3. Liga Ost: Fritzlar verteidigt mit 27:20 gegen HC Salzland die Tabellenführung

Meyfarth belohnt sich

Überragte beim SVG-Erfolg: Rückraumspielerin Esther Meyfarth, die ihre Nebenleute hervorragend in Szene setzte und selbst vier Tore erzielte. Foto: Hahn

Fritzlar. Die Handballerinnen des SV Germania Fritzlar haben beim 27:20 (13:9) gegen den HC Salzland da weitergemacht, wo der Tabellenführer der 3. Liga Ost beim Sieg gegen Leipzig vor Wochenfrist aufgehört hatte. „Es lief zwar nicht alles rund und es fehlte manchmal die Spritzigkeit, aber wir haben uns durchgekämpft“, konstatierte Trainer Detlef Kleinmann zufrieden.

Knifflig war‘s für sein Team vor allem die ersten 15 Minuten. Als Salzland versuchte, die stabile Deckung der Domstädterinnen mit Linksaußen Caroline Rosiak als zweiter Kreisläuferin auszuhebeln. Eigentlich ein cleverer Schachzug von Trainer René Linkohr, wenn da nicht SVG-Torfrau Vanessa Maier die Spielverderberin gegeben hätte, als sie gleich drei Mal Siegerin gegen die frei zum Wurf kommende Rosiak war. „Es nutzt nichts, sich die Möglichkeiten zu erarbeiten, wenn man sie dann nicht nutzt“, ärgerte sich Salzlands Übungsleiter. Weil zudem das Tempospiel der Germania auf Touren kam, setzten sich die Gastgeberinnen ab (9:4, 21.) und hielten ihren Vorsprung bis zur Pause.

Um nach dem Seitenwechsel, erneut nach kurzem Anlauf mit zwei Gegentoren, endgültig die alten Tugenden wieder zu entdecken. Geführt von Esther Meyfarth suchten die Fritzlarerinnen den direkten Kontakt mit der HC-Abwehr und setzten sich ein ums andere Mal durch. „Esther und Lisa-Marie Berz haben perfekt umgesetzt, was wir in der Halbzeit besprochen haben“, freute sich Kleinmann.
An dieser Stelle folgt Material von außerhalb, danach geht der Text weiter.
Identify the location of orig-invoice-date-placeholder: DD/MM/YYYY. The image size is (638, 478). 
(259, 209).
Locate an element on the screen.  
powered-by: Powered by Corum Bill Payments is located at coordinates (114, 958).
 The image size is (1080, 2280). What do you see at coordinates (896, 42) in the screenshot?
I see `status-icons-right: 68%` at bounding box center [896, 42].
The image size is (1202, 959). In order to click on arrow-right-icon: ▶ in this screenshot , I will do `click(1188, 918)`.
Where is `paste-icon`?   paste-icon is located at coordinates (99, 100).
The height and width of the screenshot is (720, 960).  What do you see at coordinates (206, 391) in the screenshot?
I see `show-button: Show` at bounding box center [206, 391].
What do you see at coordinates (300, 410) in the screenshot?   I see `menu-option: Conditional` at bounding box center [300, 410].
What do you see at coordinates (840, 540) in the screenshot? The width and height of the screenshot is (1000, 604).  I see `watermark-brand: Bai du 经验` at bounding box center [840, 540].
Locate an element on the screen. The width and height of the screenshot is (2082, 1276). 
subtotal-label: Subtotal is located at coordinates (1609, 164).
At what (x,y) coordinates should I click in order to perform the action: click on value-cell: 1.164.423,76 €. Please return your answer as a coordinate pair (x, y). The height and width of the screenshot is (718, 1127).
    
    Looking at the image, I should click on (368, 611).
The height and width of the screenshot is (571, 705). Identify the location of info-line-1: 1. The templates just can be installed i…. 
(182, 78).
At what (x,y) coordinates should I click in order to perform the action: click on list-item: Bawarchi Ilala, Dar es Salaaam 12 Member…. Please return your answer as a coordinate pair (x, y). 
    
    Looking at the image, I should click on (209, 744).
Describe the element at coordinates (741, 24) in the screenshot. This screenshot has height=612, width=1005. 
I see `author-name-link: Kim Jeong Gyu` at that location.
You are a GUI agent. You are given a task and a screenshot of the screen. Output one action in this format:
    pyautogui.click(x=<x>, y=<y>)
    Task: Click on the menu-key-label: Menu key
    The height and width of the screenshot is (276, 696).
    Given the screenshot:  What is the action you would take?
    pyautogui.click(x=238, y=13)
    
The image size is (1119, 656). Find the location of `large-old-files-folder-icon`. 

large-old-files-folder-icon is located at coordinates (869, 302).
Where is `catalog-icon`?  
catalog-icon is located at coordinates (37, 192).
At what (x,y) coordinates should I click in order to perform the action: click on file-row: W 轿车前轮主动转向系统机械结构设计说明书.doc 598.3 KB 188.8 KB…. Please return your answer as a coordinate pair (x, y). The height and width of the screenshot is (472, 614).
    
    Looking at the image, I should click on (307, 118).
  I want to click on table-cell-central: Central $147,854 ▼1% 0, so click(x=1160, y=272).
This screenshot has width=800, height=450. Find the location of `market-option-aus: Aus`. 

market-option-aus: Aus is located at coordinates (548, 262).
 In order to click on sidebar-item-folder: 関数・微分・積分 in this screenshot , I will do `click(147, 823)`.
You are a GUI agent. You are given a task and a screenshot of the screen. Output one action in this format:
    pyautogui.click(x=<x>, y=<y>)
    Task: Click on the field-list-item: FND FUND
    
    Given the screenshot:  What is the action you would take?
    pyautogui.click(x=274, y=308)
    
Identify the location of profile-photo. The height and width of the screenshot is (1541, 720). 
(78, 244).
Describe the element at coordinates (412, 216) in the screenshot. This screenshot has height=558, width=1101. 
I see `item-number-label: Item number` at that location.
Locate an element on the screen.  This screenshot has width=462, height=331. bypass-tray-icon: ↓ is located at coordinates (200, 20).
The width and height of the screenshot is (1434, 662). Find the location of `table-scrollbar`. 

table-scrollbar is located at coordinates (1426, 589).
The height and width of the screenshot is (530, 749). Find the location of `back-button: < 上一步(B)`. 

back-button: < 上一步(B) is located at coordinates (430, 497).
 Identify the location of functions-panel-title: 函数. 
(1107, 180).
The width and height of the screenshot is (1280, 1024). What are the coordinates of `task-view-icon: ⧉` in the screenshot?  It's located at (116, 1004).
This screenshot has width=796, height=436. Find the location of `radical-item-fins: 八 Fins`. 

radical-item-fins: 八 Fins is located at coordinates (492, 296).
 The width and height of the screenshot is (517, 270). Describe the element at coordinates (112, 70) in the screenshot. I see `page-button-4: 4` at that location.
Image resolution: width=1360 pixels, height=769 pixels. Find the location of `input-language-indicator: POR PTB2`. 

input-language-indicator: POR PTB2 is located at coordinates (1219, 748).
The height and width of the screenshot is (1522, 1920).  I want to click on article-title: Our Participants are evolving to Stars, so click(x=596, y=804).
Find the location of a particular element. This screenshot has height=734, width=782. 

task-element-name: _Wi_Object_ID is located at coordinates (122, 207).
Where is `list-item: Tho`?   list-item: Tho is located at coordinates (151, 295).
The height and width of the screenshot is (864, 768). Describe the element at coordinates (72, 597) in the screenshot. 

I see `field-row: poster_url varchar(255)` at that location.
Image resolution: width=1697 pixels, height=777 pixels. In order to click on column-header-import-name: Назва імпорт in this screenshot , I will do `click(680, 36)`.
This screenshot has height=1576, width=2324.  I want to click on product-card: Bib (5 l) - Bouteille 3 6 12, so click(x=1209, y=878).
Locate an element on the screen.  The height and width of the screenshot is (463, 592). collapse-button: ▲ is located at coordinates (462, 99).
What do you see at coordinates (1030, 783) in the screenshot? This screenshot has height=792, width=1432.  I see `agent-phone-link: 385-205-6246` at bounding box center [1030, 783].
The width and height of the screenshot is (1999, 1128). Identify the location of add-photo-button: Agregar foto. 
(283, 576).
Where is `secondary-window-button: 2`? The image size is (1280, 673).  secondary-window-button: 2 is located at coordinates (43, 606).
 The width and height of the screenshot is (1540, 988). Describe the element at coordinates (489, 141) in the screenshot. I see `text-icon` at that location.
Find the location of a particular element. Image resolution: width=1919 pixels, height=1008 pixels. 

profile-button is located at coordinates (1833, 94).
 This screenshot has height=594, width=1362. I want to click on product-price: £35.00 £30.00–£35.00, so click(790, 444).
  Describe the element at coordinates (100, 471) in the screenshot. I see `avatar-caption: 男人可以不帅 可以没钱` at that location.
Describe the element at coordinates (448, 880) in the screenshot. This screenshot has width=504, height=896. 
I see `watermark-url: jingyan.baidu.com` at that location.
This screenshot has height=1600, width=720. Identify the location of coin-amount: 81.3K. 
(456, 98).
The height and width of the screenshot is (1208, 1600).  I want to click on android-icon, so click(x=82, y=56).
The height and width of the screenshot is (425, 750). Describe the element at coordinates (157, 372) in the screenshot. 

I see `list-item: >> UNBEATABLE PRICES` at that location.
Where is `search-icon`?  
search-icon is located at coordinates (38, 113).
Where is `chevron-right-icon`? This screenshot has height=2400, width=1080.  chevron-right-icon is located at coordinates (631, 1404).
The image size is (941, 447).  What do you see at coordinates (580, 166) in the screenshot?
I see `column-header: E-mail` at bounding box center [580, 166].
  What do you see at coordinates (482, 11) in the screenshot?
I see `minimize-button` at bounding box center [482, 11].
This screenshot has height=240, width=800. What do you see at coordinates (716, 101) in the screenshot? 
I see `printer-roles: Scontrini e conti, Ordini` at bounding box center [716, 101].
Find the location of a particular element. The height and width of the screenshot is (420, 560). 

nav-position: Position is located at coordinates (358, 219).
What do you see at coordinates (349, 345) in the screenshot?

Dazu gesellten sich temporeiche Kombinationen, was den Gästen umso mehr Kopfzerbrechen bereitete. Die durften sich bei ihrer sehr starken Torfrau Josephine Klauß bedanken, dass das Ergebnis nicht schon frühzeitig deutlichere Konturen annahm.

Die frühe Vorentscheidung, als Melina Horn mit drei Treffern in Folge auf 20:13 erhöhte (42.), konnte auch sie nicht verhindern. Danach brachte sich Salzland mit unsauberen Abwehraktionen und entsprechenden Zeitstrafen sowie Strafwürfen selbst um alle Chancen. Negativer Höhepunkt waren die Roten Karten gegen Kreisläuferin Paula Farken nach ihrer dritten Strafe sowie Trainer René Linkohr, der nach kurzem Disput mit den Schiedsrichtern auf die Tribüne musste (53.).

Den krönenden Abschluss aus Fritzlarer Sicht lieferte Esther Meyfarth, die sich mit ihrem frechen Schlagwurf aus zehn Metern zum 27:17 selbst für eine hervorragende Leistung belohnte. Bevor die Gäste noch etwas Ergebniskosmetik betreiben durften. • SVG: Maier (10 Paraden / 20 Gegentore), Auel (n.e.) – Kleinmann 2, Raum, Kirmse 3, Kurzbuch, Huck 10/8, Fischer 1, Pirvan 1, Puntschuh, Horn 5, Berz 1, Meyfarth 4. HCS: Klauß (18 / 27) – Schwarz 3, Beck 1, Rosiak 1, Schmitz 1, Retting 1, Geipel 1, Jäger 5, Farken 3, Knappe, Sachse 1, Göpel 1, Schüler 2. SR: Beyer/Schulte. - Z.: 180.